Na época em fiz minha especialização comentava-se muito em valores mas nada fundamentado, apenas nas práticas/debates. Muitos professores (colegas de curso) não aceitavam esse tema em uma aula de Matemática. (P2)
Não, dado que minha formação acadêmica é de mais de vinte anos, onde a Educação Matemática não era um movimento tão forte e estabelecido. Já na minha especialização, houve algum subsídio na disciplina de Modelagem Matemática. (P19)
Outros professores responderam que seu contato com o assunto acabou acontecendo devido aos projetos pedagógicos de algumas escolas onde trabalhavam e também através da experiência em sala de aula. É a escola possibilitando a formação continuada dos professores.
Tive contato através de palestras e encontros. Essas palestras são oferecidas pelo nosso colégio periodicamente aos pais e professores, no mínimo duas ao ano. (P19)
Na escola que trabalho já tivemos muitos encontros de formação onde nos conscientizamos e aprimoramos nossos conhecimentos em relação aos valores humanos. (P23).
Em nossa escola é desenvolvido o projeto Virtudes que tem como objetivo desenvolver os valores humanos em nossa crianças e jovens. Portanto, além de trabalhar os valores humanos como um todo, focamos principalmente a importância da solidariedade, tema da 6ª. Série, na qual eu leciono. (P8)
Por fim, analisamos de forma geral as questões 10 e 11 que correspondem ao acesso à bibliografia sobre o assunto e se no espaço de trabalho do professor existe uma preocupação institucional sobre o assunto.
Constatamos nos questionários respondidos, que apenas sete professores disseram ter tido acesso a revistas e periódicos, como as revistas Veja e Nova Escola, porém, não sendo citada nenhuma obra educacional mais específica.

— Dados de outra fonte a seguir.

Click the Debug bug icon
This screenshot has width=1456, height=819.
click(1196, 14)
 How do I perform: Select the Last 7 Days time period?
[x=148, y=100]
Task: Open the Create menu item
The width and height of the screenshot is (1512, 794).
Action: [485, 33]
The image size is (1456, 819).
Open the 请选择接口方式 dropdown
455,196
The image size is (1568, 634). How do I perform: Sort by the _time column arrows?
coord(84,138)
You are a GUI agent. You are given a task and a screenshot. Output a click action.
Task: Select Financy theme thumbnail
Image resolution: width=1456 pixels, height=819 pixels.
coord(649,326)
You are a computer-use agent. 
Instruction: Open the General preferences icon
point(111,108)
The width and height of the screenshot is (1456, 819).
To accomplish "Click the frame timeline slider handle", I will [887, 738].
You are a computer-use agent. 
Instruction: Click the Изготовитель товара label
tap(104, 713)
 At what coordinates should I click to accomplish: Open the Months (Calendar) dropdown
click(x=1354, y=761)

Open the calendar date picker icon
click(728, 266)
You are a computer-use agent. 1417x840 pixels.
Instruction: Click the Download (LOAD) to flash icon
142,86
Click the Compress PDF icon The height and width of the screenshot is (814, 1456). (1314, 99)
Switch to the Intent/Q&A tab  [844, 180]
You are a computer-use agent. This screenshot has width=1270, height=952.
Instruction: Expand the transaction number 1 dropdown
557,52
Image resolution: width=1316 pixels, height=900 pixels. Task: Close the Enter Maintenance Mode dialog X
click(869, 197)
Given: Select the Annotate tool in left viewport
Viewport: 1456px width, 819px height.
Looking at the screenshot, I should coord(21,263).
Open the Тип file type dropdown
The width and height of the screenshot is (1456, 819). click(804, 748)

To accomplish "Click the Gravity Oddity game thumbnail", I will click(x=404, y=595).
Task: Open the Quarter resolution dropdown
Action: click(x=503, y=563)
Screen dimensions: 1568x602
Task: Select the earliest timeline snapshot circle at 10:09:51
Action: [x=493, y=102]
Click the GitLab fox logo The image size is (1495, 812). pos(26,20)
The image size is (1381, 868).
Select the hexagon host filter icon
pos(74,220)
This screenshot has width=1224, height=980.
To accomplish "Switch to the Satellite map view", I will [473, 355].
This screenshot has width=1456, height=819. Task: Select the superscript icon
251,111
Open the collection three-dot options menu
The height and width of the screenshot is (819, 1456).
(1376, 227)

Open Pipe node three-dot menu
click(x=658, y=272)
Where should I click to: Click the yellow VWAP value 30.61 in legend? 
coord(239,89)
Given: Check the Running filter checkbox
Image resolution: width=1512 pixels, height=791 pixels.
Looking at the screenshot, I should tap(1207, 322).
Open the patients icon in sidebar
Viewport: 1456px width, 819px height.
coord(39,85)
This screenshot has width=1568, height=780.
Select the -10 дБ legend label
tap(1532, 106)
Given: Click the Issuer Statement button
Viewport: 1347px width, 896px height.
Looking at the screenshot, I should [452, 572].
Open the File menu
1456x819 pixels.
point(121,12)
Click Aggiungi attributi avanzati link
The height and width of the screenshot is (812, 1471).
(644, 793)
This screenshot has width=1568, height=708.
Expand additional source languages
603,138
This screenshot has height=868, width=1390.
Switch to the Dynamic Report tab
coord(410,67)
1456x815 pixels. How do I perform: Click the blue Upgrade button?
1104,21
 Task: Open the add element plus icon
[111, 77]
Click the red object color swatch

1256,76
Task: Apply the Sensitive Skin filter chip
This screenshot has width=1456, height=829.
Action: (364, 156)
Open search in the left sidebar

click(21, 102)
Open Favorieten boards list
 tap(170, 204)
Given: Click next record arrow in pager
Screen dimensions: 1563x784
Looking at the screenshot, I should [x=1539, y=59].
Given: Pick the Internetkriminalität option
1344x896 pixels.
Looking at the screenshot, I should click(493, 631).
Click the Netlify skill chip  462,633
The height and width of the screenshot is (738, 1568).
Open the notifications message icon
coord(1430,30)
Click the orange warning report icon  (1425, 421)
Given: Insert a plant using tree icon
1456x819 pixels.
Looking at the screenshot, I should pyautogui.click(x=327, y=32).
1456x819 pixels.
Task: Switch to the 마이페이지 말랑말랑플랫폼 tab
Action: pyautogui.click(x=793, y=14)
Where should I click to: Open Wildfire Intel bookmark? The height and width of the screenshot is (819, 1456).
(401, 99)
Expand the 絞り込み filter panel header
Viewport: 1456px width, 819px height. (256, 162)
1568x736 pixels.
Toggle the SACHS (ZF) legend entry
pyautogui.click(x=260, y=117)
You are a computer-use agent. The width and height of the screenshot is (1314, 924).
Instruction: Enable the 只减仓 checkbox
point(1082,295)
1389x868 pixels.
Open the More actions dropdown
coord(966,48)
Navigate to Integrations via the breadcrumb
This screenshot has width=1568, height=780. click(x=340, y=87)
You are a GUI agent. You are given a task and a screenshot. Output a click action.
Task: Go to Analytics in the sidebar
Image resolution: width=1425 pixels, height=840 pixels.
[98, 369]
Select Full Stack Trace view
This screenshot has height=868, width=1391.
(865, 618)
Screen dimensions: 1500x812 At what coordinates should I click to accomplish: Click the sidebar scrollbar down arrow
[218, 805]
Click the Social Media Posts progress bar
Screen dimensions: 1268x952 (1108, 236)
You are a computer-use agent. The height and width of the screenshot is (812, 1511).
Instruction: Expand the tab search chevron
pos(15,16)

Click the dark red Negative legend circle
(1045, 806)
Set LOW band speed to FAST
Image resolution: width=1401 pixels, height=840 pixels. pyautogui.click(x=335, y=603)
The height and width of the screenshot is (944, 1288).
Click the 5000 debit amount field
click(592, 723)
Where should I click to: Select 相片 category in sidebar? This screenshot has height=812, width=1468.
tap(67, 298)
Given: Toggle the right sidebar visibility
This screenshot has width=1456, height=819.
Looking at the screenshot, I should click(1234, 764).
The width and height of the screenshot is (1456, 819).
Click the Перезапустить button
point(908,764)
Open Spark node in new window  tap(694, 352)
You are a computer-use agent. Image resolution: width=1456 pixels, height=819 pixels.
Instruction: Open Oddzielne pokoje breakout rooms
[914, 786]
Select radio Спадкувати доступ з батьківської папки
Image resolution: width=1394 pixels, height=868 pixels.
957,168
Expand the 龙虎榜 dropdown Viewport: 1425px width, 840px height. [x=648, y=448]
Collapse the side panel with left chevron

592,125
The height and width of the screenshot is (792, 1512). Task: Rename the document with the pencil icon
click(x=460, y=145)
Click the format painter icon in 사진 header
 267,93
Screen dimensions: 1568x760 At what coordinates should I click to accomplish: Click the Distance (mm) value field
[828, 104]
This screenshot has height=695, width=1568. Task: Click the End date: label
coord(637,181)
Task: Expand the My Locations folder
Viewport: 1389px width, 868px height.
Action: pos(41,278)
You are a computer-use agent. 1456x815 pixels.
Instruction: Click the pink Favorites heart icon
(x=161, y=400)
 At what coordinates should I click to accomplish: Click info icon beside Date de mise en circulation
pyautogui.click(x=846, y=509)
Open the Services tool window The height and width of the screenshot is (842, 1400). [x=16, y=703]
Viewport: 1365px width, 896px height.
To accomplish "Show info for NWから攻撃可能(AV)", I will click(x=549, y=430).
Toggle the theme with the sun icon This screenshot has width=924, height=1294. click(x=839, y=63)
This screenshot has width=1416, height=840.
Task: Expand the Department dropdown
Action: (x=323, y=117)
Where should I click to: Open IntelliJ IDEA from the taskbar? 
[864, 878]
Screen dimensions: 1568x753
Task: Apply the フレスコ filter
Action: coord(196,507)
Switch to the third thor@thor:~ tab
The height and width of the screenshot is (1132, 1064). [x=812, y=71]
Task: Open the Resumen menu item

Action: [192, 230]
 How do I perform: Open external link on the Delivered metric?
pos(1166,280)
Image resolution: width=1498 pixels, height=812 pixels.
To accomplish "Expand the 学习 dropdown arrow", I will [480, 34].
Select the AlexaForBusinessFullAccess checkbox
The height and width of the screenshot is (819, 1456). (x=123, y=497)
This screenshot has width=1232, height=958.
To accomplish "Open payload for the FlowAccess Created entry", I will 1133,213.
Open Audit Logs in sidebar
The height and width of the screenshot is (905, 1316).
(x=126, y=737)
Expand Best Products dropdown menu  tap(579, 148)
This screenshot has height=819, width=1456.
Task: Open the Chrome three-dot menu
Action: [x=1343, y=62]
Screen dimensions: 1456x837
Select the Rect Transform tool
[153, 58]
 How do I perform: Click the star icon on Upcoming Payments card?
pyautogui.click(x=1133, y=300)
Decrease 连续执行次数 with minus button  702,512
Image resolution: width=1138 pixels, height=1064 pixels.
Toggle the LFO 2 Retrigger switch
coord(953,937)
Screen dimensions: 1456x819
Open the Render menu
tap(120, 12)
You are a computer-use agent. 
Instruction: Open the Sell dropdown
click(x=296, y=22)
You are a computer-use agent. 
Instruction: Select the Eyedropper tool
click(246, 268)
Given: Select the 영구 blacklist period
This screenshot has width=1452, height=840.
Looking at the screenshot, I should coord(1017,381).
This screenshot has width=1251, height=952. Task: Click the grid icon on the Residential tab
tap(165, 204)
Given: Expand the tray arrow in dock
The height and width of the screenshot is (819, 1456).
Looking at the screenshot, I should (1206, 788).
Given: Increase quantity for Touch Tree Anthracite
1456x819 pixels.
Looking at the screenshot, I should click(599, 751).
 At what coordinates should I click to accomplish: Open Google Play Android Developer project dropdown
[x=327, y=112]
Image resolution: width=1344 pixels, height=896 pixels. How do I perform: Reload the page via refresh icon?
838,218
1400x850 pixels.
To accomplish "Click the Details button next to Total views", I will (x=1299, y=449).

Três professores trazem referências a livros como: Pais brilhantes, Professores fascinantes de Augusto Cury; Educação: a
solução está no afeto, de Gabriel Chalita e Uma vida para seu filho, de Bruno Bettelheim. Somente um professor destacou obras educacionais, como: Pedagogia da Autonomia, de Paulo Freire e Matemática da vida cotidiana, de José Roberto B. Giardinetto. Dois professores comentaram sobre autores como Perrenoud, Nóvoa, Gordillo, Maturana, Freinet e Edgar Morin, porém, não citaram os nomes específicos de suas obras. Dois professores citaram que viram material sobre o assunto, porém não lembram o autor e o tema. Seis professores responderam que nunca tiveram qualquer tipo de acesso a uma bibliografia específica sobre o tema e dois não souberam responder.
Quanto à preocupação institucional com o tema relacionado aos valores humanos na educação, nas instituições onde atuam, as respostas se configuraram desta maneira:
•Sete professores informam sobre a existência de um projeto voltado ao desenvolvimento de valores em sua escola.
• Em outros seis questionários, há a informação de que existe a preocupação da escola, porém, não há um projeto específico sobre o tema.
• Um professor citou que apenas as séries iniciais têm essa preocupação na sua escola e, embora o assunto esteja no Projeto Político Pedagógico da instituição, ele o vê como algo burocrático.
•Um professor teve um discurso mais radical e disse que os encaminhamentos sobre o assunto são enviados ao conselho tutelar ou a um psicólogo, o que nos pareceu uma resposta bastante confusa, pois diverge totalmente do que se está discutindo.